Member of the Uttar Pradesh Legislative Assembly
- In office 2012–2017
- Preceded by: Surya Pratap Shahi
- Succeeded by: Surya Pratap Shahi
- Constituency: Pathardeva

Personal details
- Born: 15 December 1953 Karjahan, Deoria, Uttar Pradesh, India
- Died: 24 February 2020 (aged 66)
- Party: Samajwadi Party
- Spouse: Shammima Khatoon ​(m. 1978)​
- Children: 4
- Education: Banaras Hindu University (1973)
- Profession: Agriculture; fisheries;

= Shakir Ali (politician) =

Indian politician (1953–2020)

Shakir Ali (15 December 1953 – 24 February 2020) was an Indian politician and cabinet minister in the Uttar Pradesh government. He served as the MLA from Pathardeva in the Uttar Pradesh Legislative Assembly after being elected in the 2012 Uttar Pradesh Legislative Assembly election as a Samajwadi Party candidate.

==Personal life==
Ali was born on 15 December 1953 to Manzoor Ali in the village of Karjahan in Deoria district in Uttar Pradesh. After his initial schooling from Karjahan, he completed his high school from Ashok Inter College, Barpar and passed the intermediate examination from Harishchandra Inter College, Varanasi. He graduated from Banaras Hindu University in 1973. Ali married Shammima Khatoon on 18 November 1978. with whom he has three sons and a daughter. His professional ventures include agriculture and fishery.

Ali died on 24 February 2020 in Medanta Hospital in Lucknow where he was undergoing treatment for some time. He was 66.

==Political career==
Ali entered politics in 1989 and contested as a member of Bahujan Samaj Party (BSP) from Gauribazar assembly constituency, but was defeated. It followed another defeat in 1991. Third time in 1993, he won as a candidate of the BSP-SP alliance and became a Minister of Education in the Uttar Pradesh Government in the cabinet ministry of Mulayam Singh Yadav from 21 June 1994 to 28 October 1995. In 1996, he contested as a member of Samajwadi Party (SP) after leaving Bahujan Samaj Party in June 1995, but lost. In 2000 by-election, he was defeated again.

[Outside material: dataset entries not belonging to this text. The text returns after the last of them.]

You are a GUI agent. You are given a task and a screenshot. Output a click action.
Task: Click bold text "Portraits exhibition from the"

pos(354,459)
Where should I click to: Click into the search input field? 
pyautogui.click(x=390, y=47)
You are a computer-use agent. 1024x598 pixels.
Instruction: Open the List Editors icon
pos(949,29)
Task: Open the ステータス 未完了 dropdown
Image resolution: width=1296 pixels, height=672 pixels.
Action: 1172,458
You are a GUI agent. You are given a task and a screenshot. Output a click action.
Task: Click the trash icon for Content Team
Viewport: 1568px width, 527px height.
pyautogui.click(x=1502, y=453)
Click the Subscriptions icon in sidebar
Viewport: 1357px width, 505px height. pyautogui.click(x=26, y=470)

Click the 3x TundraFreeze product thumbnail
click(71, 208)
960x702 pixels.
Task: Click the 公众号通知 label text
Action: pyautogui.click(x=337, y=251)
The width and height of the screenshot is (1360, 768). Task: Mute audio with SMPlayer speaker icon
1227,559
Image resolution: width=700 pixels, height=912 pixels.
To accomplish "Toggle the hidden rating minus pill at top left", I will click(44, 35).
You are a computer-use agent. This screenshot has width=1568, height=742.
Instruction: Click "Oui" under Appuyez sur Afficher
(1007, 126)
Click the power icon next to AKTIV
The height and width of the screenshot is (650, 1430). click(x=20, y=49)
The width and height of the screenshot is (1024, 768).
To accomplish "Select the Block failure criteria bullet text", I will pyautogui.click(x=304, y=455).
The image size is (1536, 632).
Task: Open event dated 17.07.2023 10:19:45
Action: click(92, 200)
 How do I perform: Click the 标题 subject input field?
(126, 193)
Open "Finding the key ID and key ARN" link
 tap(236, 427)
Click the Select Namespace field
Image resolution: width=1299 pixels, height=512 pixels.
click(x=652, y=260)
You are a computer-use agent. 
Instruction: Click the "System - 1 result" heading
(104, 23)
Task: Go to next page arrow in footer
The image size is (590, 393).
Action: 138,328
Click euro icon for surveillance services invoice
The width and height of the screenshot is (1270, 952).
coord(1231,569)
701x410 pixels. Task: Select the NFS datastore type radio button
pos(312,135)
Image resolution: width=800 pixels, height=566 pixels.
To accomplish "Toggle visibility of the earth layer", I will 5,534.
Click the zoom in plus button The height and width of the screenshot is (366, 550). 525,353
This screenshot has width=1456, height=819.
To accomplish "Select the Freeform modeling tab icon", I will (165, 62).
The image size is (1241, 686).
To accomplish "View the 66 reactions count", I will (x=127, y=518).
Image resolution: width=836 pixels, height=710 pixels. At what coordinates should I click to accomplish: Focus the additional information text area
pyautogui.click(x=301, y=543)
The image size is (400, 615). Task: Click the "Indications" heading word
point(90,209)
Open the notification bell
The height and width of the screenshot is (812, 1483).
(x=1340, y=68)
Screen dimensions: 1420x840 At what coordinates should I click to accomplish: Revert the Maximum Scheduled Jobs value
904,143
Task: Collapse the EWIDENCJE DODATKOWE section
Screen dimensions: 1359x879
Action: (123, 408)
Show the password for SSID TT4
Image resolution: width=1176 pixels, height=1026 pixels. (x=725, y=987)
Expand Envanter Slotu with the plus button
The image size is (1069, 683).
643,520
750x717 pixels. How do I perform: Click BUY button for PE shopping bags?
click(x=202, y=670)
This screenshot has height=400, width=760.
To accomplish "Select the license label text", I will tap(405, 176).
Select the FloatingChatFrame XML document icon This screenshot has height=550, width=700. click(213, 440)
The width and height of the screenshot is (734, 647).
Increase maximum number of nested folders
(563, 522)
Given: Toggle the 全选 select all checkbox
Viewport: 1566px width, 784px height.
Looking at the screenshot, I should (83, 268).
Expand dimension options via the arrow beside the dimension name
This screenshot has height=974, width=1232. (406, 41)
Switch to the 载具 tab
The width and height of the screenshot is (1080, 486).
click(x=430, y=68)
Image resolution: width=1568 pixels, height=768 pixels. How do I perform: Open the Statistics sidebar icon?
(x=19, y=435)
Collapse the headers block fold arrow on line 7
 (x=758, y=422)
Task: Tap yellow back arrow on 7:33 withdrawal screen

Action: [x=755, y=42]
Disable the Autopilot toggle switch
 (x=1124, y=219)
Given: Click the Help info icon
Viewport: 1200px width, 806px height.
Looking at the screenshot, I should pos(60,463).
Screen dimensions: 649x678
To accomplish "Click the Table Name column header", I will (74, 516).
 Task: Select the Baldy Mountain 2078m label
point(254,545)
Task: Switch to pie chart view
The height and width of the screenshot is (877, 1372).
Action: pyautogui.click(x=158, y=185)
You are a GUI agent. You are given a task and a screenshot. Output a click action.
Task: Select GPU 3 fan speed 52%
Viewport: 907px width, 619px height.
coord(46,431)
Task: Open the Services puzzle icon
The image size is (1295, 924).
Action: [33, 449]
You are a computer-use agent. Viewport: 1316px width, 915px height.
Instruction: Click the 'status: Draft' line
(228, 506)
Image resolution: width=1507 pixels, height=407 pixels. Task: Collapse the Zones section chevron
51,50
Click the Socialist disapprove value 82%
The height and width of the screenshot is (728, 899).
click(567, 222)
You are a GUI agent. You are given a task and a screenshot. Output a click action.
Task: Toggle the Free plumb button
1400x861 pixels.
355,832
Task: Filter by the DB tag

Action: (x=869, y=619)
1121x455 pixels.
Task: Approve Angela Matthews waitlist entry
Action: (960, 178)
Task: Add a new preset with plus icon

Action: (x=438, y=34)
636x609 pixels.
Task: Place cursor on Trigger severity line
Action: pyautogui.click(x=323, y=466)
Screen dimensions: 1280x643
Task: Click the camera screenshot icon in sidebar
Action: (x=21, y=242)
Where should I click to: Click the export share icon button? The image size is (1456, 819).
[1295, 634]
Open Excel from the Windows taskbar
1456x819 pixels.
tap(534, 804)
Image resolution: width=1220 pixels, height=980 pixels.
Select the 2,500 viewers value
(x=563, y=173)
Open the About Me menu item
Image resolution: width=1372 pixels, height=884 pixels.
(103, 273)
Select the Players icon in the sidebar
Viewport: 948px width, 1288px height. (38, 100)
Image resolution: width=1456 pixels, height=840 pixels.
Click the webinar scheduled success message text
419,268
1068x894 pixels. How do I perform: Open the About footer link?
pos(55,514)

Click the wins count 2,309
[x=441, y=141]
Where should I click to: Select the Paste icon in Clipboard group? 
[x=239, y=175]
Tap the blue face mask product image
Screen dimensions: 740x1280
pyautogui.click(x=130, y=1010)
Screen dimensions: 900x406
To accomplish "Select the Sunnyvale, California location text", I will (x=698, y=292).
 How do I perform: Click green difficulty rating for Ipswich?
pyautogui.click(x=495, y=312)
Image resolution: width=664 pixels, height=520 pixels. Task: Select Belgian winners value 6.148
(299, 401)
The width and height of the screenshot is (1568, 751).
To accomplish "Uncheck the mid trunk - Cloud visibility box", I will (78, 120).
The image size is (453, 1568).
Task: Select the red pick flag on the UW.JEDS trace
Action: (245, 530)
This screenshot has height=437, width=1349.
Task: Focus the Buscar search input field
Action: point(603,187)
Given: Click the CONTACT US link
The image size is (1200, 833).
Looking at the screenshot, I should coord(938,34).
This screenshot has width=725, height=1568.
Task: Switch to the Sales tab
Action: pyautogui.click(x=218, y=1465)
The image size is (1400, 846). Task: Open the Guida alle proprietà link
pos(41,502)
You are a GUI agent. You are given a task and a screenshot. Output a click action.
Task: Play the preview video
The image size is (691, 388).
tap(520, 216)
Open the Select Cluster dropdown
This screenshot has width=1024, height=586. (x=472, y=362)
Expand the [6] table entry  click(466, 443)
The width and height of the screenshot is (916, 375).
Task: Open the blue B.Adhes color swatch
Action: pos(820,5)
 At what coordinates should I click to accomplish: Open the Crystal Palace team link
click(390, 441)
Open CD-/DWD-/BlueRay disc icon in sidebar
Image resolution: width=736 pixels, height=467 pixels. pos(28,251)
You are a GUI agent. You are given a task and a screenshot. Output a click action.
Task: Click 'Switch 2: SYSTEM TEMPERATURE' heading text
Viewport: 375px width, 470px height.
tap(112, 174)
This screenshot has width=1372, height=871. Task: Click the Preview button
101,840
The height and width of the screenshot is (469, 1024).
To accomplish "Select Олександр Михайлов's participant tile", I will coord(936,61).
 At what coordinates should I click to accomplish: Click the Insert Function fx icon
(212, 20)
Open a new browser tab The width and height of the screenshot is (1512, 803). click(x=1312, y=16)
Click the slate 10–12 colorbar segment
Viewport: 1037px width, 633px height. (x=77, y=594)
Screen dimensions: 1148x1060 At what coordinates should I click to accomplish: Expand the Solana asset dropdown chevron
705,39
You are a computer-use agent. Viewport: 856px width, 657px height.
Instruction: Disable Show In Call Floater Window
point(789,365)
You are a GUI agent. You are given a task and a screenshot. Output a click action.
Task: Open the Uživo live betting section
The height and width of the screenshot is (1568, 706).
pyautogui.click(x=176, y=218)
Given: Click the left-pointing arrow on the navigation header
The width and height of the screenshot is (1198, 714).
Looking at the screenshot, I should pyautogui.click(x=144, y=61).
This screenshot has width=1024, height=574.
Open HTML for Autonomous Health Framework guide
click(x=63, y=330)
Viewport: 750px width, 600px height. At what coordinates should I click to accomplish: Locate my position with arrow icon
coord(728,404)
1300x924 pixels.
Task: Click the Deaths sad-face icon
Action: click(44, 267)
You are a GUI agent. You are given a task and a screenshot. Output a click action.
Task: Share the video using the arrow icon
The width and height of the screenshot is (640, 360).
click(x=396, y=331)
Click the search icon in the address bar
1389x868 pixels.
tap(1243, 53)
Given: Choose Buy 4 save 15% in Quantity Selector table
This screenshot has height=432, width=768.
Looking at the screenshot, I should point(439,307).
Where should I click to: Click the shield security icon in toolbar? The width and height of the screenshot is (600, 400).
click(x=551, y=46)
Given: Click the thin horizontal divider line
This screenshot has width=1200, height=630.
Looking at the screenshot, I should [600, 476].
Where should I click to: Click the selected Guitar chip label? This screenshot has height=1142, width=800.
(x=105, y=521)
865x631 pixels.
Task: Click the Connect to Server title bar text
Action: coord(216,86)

Ali won from the Gauribazar assembly constituency in the 2002 election and was a member of the Committee of Government Assurances from 2002 to 2003. He became the cabinet minister of the Minor Irrigation and Muslim Waqf Board from 2003 to 2007. He faced defeat in the 2007 election. Ali was also a member of the Committee on Public Account from 2012 to 2013.

In 2012, contesting from Pathardeva constituency, he defeated the then incumbent Surya Pratap Shahi of Bharatiya Janata Party, but lost back to Shahi in the 2017 Legislative Assembly election.